February 18, 2010

Paris | The Turkish Café


Louis Léopold Boilly (La Bassée 1761-1845 Paris)
The entrance to the Turkish Garden Café 1812 [1]

Mavi Boncuk |The Turkish Café ('Jardin Turc' or 'Café Turc'), which was located on the south side of the Boulevard du Temple (no. 29) [2] in the Marais district in the east of central Paris, opened in 1780 as an ice cream parlor. After its operations where taken over by Bonvalet in 1811, it evolved into a proper restaurant, known for its fine wine cellar and exceptional cuisine. The historian Victor Fournel, writing of 'vieux Paris' in 1887, recounted that the Café Turc 'was the largest and most beautiful on the boulevard, the one where one was the best served. It was renowned for its excellent ice creams. There one could take one's reveries out for an airing through two charming gardens, discuss politics or news of the day seated on a bench with some nice old rentier from the Marais, play chess, dominoes, draughts on a café table, or else spin tops, play toad in the hole, or swing under the cool shadows.' (Quoted in Siegfried, 1995, p. 137)

The café's most distinctive features were its decorations à la turque, and its spacious gardens with exotic, Turkish-styled pavillions. The café's easily recognized green-striped awnings, canopies, and tented kiosks surmounted with crescent finials. Fantasy architecture of this sort found its origins in aristocratic garden follies, and the Café Turc served in some ways as a more democratic and public 'surrogate villa'. It was the oldest commercial operation of its kind in Paris, though other cafés with exotic decor and pleasure gardens soon followed its success, such as the Chinese Café.

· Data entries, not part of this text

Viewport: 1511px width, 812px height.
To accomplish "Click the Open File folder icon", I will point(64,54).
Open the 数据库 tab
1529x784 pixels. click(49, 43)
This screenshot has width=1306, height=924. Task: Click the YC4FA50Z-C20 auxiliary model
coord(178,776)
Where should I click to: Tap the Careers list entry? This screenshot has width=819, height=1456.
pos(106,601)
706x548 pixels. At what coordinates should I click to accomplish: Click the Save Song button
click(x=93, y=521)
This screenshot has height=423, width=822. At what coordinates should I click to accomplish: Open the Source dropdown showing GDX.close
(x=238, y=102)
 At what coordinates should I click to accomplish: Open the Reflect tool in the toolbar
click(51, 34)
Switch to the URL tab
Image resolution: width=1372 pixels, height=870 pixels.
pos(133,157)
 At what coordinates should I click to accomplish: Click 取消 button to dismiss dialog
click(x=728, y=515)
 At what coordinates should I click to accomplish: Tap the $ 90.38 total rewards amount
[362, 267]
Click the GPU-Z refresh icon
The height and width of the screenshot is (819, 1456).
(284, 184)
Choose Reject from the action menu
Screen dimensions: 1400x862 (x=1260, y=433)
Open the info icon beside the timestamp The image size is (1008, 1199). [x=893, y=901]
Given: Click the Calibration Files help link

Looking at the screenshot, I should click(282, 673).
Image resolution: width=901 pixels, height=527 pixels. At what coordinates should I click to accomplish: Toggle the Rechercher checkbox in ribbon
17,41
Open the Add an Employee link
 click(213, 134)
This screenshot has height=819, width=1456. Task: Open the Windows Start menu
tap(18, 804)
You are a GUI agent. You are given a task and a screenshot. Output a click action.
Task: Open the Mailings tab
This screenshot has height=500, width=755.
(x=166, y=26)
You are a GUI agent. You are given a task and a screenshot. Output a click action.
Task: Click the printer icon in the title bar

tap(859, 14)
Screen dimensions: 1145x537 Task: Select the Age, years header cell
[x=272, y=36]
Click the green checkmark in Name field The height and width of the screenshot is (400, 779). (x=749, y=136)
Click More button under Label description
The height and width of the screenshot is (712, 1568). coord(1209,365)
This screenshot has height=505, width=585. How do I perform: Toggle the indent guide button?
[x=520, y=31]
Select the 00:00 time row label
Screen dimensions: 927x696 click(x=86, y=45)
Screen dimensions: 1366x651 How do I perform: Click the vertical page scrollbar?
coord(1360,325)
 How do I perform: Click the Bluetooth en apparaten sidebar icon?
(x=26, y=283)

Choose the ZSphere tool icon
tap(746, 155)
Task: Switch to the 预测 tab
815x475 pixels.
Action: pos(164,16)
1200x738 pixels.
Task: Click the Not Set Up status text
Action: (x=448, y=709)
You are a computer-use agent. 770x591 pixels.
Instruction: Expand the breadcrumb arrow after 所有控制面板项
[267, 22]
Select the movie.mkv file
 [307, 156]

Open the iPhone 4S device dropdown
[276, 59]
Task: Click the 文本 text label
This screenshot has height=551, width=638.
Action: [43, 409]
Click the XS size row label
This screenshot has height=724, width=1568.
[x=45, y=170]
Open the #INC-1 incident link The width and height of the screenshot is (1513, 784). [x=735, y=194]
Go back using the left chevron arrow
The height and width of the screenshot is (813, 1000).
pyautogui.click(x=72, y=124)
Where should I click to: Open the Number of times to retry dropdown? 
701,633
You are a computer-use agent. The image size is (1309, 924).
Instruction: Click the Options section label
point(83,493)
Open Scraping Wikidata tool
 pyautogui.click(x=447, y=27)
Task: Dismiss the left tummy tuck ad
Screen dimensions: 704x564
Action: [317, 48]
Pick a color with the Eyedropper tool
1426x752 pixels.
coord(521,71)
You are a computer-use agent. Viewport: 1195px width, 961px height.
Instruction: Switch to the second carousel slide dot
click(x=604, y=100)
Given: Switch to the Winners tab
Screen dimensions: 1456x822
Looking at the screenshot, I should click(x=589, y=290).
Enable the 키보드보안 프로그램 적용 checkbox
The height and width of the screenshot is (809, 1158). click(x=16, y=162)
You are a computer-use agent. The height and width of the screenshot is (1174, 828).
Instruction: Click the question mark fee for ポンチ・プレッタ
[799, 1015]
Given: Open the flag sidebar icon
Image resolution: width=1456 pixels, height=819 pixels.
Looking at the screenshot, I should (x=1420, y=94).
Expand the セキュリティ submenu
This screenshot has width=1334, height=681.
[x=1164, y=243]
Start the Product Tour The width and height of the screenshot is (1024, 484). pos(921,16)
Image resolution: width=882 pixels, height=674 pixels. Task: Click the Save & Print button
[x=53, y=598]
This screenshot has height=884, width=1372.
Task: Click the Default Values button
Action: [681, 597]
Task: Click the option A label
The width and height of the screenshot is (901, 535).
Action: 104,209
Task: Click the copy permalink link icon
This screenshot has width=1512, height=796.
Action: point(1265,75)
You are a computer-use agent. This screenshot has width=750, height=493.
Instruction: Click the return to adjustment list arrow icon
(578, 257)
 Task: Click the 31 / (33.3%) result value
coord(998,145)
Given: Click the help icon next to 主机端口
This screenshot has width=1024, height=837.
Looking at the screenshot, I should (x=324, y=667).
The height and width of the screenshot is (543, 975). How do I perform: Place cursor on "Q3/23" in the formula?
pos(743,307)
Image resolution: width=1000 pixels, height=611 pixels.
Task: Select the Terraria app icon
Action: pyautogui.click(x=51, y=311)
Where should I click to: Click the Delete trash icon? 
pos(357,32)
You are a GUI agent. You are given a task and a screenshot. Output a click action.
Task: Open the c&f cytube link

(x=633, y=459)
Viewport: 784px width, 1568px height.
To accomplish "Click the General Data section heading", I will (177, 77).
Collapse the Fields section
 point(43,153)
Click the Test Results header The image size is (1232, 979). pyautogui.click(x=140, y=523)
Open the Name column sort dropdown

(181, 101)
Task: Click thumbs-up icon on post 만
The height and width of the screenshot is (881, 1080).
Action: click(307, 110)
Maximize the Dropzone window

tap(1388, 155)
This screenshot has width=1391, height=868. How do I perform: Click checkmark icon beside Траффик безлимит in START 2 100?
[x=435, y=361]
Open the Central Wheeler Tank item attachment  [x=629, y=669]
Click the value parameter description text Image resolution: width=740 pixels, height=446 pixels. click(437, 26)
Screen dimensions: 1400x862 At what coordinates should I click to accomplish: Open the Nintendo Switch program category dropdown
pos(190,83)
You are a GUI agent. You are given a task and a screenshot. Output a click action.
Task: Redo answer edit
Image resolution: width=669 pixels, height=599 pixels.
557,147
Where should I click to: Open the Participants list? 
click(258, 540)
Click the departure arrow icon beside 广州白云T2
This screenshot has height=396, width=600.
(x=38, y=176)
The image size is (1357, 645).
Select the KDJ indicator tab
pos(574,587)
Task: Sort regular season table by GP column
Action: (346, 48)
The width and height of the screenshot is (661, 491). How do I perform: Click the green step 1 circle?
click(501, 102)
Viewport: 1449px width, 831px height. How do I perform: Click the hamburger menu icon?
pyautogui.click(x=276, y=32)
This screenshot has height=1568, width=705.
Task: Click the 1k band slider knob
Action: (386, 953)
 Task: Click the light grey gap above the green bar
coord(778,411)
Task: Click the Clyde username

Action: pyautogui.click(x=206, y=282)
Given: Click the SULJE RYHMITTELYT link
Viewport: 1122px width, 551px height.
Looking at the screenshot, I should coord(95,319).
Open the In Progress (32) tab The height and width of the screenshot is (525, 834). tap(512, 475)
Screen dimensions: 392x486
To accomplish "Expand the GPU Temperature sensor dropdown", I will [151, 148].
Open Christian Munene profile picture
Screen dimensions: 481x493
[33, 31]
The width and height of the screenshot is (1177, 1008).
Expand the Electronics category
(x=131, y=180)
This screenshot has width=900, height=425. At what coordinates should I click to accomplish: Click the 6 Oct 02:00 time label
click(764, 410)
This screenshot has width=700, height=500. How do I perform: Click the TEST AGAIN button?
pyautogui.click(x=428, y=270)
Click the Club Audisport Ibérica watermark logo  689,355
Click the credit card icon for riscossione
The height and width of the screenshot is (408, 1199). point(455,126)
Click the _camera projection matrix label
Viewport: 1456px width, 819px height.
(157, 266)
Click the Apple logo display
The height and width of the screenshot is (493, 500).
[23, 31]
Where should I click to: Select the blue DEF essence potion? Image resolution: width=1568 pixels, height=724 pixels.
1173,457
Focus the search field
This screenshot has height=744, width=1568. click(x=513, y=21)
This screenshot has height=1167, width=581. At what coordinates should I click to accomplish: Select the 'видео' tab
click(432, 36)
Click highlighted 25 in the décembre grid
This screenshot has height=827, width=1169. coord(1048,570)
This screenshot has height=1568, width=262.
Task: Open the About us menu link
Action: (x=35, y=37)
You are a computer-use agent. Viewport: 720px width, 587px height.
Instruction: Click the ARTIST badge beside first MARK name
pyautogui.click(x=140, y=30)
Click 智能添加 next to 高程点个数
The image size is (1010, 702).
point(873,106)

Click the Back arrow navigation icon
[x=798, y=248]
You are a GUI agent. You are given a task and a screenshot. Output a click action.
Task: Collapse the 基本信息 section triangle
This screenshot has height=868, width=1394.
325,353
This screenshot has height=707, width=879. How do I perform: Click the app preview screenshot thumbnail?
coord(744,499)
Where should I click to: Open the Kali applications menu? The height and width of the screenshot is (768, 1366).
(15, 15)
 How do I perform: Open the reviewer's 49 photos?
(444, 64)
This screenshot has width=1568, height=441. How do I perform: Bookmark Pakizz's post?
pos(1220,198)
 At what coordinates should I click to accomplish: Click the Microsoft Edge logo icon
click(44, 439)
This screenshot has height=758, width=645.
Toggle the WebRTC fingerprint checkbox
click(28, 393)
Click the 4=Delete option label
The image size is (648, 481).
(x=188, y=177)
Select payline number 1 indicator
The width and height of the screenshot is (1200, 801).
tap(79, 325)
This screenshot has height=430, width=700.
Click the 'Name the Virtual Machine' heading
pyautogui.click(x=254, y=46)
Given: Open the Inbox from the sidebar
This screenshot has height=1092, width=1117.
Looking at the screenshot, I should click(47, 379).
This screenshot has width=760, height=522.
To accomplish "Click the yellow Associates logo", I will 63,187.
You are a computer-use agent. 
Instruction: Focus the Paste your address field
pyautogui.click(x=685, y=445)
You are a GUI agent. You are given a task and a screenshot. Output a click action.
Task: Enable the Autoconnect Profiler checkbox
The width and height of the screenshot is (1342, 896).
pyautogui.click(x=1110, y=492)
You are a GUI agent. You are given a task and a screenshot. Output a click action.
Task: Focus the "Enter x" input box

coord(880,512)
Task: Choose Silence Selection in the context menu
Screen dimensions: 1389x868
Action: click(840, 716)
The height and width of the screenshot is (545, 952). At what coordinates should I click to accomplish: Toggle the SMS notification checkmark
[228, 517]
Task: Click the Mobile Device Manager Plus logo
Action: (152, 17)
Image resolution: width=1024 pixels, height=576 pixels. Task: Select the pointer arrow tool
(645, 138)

The proprietor of the Jardin Turc, Bonvallet, was among the Marais citizens who strenuously objected to Louis Napoleon's coup d'état of 2 December 1851. Bonvallet continued the café of the Jardin-Turc into the years before World War I.

Boulevard du Temple. Le Café Turc by Frederick Nash(1782-1856), British painter of architectural subjects.

[1] Christies sold it for a record-shattering $4,562,500 to Getty Museum / January 27, 2010.

[2] It runs from the Place de la République to the Place Pasdeloup, and its name refers to the nearby Knights Templars' Temple where they established their Paris priory.
Caffé Turc sur le boullevard [sic] [du Temple by Jean Baptiste Lallemand (1716, Dijon - 1803, Paris) French painter, mainly active in landscapes and genre art.

1 comment:

  1. Wish it had survived. I walked by this part of the Marais several times a week but can't even picture any remnants.